Thursday 30 April 2009

Creativity & Marginality, exploiting your family and being a pretend writer. Wednesday 29 April 2009.

First session of Creativity and Marginality in Contemporary British and Irish Writing with the Agreeable Doctor. We’ll 'look at key trends and tropes in diverse generic forms; and consider different ways of reading contemporary literature.'

If it wasn’t for heft which is at present featuring in everything I write, trope would be my favourite word. Trope is like paradigm and meme; I want to use them but I’m not exactly sure what they denote and I don’t want anyone to laugh. For a long time I thought scatological meant messy; which I suppose it does - but not in the way I was using it. My friend struggles to remember what phlegmatic means; I don’t use phlegmatic, it sound green-spitty.

Each week of the new module one of us will deliver a presentation looking at different genre: life writing; poetry; short story; novel; creative nonfiction of place. My friend and I are presenting on contemporary place writing on 8 July; a date so reassuringly distant that’ll it’ll probably never happen; what with the credit crunch and other badstuff.

This week we looked at Julie Myerson’s Lost Child. Because of the press furore I would neither have bought nor read Lost Child if it hadn't been required reading (and it’s still in hardback and it's only on order at the library!). I didn’t find much to detain me in the book; it felt rushed and sloppily edited and I was only really interested in sections about Myerson’s son, Jake, and his drug use. I was scarcely caught up in her research into the life of a young woman who died in 1838 at all (and I like old things). I did feel infinite pity for Jake’s cat though; left imprisoned without food and water in his flat after one of Jake's unsuccessful attempts at independence. Myerson’s son accuses her of writing ‘short snappy sentences,’ and the book feels journalistic and self obsessed. I’m preoccupied by trying to be truthful (as apposed to accurate) when I write. The Lost Child feels explicit but disingenuous.

In contrast the other life writing title we looked at is John Burnside’s A Lie About My Father which is so fine I’ll feel denuded when it’s finished. I'm rationing myself so I don’t get to the end too quickly. Burnside examines an uneasy parent-child relationship without sensation or self-pitying censure. To be fair Myerson is still living in her bad time and Burnside’s father is dead; I could see that detachment would make it easier to be reflective.


I tend towards Myerson-type short sentences and fact marshalling but I aspire to write thoughtfully like John Burnside.

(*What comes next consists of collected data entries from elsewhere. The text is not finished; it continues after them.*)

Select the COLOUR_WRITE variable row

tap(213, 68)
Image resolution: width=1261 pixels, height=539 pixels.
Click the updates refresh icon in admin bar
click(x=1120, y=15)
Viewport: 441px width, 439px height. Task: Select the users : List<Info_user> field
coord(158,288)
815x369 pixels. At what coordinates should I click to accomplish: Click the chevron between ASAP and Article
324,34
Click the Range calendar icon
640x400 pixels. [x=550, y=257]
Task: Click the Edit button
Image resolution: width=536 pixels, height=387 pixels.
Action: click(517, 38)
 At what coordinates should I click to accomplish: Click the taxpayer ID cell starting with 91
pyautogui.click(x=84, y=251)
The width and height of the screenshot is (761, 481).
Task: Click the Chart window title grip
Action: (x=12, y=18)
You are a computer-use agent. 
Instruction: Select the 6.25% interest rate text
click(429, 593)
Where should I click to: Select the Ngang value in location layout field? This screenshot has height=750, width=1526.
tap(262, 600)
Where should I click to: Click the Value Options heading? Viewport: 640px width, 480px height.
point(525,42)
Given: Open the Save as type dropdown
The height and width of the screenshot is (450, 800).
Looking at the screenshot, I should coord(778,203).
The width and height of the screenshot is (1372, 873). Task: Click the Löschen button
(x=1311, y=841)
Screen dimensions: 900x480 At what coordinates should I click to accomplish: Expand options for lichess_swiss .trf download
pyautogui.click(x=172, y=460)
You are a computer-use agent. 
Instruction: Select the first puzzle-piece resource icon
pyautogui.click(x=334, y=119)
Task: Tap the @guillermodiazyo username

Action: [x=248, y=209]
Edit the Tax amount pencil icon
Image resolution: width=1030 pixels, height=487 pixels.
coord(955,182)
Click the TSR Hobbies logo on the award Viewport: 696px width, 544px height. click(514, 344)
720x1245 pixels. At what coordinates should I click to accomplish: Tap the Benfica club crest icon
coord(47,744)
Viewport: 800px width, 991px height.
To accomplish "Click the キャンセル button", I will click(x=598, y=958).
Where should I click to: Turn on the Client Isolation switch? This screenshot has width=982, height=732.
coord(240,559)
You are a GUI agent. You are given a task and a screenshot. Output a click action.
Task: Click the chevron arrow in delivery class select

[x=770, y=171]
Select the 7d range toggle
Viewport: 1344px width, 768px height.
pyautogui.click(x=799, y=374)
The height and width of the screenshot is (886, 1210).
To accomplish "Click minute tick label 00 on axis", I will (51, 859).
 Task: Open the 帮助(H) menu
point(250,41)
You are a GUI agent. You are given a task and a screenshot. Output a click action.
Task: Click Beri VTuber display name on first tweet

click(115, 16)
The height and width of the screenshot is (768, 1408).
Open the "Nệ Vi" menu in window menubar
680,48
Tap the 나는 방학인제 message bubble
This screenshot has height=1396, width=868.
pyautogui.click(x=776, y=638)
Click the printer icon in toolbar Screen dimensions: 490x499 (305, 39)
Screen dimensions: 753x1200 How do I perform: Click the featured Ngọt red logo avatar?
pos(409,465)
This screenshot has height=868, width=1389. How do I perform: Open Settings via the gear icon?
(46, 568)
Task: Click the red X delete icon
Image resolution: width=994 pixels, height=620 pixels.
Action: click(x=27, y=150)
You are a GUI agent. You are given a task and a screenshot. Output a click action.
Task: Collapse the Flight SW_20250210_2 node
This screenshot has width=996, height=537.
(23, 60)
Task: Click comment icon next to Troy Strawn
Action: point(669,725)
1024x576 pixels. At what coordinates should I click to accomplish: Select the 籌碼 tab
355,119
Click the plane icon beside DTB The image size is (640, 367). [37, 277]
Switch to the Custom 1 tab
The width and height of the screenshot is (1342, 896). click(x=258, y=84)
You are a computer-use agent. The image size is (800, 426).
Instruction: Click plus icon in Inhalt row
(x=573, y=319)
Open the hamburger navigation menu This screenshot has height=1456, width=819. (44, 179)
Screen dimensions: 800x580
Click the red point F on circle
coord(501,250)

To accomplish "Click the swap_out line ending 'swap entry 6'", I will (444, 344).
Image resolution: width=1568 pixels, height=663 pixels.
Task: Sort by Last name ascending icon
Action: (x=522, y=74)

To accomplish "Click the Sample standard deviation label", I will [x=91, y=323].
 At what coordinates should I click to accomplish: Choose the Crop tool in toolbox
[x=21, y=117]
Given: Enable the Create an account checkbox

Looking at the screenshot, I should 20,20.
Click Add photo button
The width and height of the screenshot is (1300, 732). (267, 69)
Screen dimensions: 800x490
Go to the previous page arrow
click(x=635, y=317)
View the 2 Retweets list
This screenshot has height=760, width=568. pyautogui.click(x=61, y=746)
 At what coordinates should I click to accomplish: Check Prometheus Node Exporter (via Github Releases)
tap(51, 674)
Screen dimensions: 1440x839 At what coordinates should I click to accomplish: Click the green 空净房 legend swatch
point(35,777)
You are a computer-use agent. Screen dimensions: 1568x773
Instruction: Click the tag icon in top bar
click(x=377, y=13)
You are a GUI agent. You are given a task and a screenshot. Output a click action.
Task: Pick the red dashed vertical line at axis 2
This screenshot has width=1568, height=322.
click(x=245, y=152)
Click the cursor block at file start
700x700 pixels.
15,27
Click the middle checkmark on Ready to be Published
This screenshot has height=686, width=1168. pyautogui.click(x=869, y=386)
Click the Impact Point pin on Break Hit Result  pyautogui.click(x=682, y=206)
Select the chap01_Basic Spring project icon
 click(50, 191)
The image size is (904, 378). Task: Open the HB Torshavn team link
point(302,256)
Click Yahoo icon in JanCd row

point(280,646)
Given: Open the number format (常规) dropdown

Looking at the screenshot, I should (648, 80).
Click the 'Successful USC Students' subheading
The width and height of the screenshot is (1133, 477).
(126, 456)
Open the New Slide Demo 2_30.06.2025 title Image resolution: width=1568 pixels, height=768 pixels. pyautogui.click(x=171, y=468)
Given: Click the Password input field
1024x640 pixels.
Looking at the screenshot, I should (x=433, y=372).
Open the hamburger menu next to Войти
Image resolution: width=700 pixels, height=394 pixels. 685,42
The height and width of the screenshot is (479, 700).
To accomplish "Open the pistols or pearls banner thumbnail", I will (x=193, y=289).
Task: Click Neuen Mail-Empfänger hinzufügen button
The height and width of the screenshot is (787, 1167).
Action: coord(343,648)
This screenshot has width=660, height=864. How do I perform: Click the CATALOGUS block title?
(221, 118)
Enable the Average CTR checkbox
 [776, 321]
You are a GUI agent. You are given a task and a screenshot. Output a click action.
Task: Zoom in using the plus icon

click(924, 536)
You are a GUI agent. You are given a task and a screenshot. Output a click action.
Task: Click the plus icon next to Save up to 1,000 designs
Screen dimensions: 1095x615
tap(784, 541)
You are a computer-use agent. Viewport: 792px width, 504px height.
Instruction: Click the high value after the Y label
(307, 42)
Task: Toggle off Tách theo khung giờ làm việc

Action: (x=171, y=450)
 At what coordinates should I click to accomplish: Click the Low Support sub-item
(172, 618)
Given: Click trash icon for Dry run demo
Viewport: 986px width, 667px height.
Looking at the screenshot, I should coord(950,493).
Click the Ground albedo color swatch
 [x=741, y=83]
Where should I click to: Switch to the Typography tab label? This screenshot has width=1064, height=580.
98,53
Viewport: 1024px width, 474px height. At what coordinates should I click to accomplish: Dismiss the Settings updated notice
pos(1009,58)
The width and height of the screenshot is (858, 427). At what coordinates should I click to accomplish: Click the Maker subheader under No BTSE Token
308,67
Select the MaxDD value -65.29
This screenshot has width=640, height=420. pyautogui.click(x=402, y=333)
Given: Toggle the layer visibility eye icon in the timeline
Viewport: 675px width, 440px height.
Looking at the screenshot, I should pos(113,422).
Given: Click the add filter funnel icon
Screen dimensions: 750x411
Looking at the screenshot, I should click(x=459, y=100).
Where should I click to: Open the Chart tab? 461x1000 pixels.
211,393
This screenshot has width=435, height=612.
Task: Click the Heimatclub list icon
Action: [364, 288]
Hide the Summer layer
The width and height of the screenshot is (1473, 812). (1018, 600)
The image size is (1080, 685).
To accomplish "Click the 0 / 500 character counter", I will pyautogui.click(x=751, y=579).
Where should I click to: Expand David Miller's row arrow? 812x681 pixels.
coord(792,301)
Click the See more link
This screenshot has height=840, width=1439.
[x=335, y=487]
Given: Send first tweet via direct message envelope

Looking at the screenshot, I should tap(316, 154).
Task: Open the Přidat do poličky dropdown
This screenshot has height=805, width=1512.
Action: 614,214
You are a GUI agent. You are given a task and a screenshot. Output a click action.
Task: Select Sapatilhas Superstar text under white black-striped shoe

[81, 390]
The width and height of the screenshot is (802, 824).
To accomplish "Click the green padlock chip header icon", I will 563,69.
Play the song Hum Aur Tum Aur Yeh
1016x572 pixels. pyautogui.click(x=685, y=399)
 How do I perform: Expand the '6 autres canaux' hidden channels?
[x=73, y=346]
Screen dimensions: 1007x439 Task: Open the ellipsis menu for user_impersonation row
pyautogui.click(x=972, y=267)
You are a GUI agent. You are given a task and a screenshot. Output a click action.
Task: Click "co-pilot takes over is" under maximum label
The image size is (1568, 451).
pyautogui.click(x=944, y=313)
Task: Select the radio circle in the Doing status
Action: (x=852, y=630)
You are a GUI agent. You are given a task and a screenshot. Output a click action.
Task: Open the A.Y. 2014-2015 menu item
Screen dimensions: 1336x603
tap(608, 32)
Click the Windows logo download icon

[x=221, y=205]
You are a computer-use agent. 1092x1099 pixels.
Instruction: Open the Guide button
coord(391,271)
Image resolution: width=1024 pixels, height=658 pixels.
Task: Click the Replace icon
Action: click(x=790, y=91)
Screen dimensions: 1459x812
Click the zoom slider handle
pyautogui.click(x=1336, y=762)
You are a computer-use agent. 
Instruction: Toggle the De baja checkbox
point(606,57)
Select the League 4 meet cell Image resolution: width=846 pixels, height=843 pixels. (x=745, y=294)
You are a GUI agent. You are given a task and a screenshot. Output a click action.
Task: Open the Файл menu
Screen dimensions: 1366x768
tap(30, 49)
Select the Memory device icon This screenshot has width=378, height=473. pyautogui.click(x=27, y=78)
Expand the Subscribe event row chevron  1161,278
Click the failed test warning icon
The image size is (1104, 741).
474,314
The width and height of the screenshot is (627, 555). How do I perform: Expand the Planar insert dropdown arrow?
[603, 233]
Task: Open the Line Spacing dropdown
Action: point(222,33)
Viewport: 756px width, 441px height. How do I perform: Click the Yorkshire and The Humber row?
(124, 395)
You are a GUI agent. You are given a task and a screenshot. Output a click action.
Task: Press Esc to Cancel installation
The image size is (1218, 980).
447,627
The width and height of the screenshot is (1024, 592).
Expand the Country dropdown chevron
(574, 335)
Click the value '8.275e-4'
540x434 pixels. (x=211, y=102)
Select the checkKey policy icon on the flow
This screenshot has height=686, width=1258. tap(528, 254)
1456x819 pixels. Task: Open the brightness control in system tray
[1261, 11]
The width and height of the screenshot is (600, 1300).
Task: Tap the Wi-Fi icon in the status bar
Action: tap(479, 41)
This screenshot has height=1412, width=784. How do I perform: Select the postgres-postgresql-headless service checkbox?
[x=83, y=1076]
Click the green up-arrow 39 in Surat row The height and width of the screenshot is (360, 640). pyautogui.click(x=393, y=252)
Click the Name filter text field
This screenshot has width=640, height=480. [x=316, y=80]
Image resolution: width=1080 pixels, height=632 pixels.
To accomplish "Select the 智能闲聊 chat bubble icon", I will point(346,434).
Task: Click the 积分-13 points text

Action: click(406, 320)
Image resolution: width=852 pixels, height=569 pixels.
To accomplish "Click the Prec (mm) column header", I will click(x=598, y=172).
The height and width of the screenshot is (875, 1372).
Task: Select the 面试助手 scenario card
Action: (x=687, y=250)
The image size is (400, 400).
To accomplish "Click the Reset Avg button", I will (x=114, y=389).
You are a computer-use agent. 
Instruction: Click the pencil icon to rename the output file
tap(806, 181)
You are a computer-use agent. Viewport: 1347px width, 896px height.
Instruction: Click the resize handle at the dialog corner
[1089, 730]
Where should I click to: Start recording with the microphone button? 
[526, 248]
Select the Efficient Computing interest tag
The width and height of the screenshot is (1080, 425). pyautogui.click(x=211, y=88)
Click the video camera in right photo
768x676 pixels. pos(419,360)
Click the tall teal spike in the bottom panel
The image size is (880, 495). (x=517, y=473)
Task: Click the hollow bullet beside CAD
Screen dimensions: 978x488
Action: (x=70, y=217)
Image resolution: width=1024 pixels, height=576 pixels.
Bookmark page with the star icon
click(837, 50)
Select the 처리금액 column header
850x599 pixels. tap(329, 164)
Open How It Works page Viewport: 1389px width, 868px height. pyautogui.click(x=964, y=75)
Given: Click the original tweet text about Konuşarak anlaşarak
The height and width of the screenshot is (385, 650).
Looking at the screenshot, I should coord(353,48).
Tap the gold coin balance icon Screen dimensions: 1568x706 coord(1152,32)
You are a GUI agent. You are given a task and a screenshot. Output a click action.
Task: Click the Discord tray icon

One unsettling aspect of the new module is that the Agreeable Doctor defers to us saying he’s ‘not a writer’ which causes a sort of almost audible cog-shifting inside my head; like the realigning staircases in the Harry Potter films. The inference of ‘I’m not a writer’ is that we are writers. Whoa AD! I’ll need to see the certificate before I'm able to presume like that


Had a very poignant mention in Preston's Poppies on Every Day I Lie a Little this week. Thanks Jenn.